**GIVEN PASSAGE**
Monday, February 27, 2012

A to Z April Challenge

Because I can't help myself sometimes...


The challenge is to blog every day in April (except for most Sundays) and follow a theme: A on April 1st, B on the 2nd, etc. Mine will all be good books (and movies and tv shows and maybe even radio shows).

I'll probably start with An Abundance of Katherines by John Green, and end with....well, Goodreads says the only "Z" book I've read is The Zucchini Warriors by Gordon Korman. Since it's unlikely I'll read anything about zombies between now and April, that may very well be it.

In the meantime, I need books beginning with Q and X. Any recommendations?


The challenge had 100 participating bloggers in 2010. They had nearly 1300 in 2011. Sign up at the A To Z April Challenge web site...

Friday, February 24, 2012

February reading

First television, since all the shows I'm currently watching (except Top Shot) are at or near their season finales, and these shows have a connection to the books I'll discuss:

Downton Abbey


Brought to us here in the USA by PBS/Masterpiece Theater. I was getting a little worried about Downton Abbey, Season Two. I may even have fast-forwarded through the episode where a guy showed up claiming to be the Titanic-lost heir.

**EXTRACTED DATA**

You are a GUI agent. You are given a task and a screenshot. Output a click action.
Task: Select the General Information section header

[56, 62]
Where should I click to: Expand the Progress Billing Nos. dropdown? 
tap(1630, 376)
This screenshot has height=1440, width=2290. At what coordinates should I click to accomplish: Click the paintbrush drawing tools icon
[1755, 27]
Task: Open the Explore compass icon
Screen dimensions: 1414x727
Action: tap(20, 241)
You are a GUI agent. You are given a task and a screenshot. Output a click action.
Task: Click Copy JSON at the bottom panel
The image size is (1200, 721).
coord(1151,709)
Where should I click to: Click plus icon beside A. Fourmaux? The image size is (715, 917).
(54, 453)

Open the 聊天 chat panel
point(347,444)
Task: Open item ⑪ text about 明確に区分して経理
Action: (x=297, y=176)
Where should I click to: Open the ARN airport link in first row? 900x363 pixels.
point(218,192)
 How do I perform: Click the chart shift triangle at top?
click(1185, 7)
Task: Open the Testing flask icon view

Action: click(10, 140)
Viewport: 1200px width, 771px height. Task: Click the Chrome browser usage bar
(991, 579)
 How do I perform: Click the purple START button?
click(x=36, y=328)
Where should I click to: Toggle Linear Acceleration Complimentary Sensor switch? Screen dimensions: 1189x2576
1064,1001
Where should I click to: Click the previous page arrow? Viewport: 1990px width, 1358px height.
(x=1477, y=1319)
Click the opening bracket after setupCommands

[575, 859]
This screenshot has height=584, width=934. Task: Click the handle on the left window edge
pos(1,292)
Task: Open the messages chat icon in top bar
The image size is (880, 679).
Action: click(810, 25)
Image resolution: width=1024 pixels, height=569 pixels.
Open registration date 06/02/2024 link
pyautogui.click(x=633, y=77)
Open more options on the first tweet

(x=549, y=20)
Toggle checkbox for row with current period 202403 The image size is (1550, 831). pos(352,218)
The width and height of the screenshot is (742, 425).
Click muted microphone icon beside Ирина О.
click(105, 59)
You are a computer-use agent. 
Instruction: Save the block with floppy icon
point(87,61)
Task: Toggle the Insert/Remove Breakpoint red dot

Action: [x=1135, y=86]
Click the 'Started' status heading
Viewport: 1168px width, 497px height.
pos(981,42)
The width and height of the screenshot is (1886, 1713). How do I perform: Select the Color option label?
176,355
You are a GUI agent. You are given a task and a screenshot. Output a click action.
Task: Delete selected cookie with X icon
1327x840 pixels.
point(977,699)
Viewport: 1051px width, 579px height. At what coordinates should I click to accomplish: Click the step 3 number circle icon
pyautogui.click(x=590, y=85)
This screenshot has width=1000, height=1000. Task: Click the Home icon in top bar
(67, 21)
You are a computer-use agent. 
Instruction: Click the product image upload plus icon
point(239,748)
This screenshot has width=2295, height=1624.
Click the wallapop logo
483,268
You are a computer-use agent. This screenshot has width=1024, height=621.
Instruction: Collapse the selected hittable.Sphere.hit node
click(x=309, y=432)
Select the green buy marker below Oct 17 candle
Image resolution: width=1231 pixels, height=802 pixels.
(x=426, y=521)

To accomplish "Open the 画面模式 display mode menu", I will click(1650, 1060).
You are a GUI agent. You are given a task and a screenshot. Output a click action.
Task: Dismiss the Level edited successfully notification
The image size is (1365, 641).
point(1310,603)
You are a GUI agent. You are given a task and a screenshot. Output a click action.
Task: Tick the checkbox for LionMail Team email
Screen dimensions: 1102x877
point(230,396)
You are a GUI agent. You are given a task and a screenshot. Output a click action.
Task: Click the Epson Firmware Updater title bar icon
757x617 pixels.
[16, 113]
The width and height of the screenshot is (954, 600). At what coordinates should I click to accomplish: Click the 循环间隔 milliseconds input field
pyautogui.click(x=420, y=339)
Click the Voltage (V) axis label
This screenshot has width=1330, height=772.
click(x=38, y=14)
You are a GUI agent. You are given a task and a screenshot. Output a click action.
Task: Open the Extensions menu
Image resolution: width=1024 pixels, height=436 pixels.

**WHAT IS NEEDED**
Copy the blog post's text between "Because I can't" and "even radio shows).", inclusive, substituting "post" for "blog".

**EXERCISE SOLUTION**
Because I can't help myself sometimes...


The challenge is to post every day in April (except for most Sundays) and follow a theme: A on April 1st, B on the 2nd, etc. Mine will all be good books (and movies and tv shows and maybe even radio shows).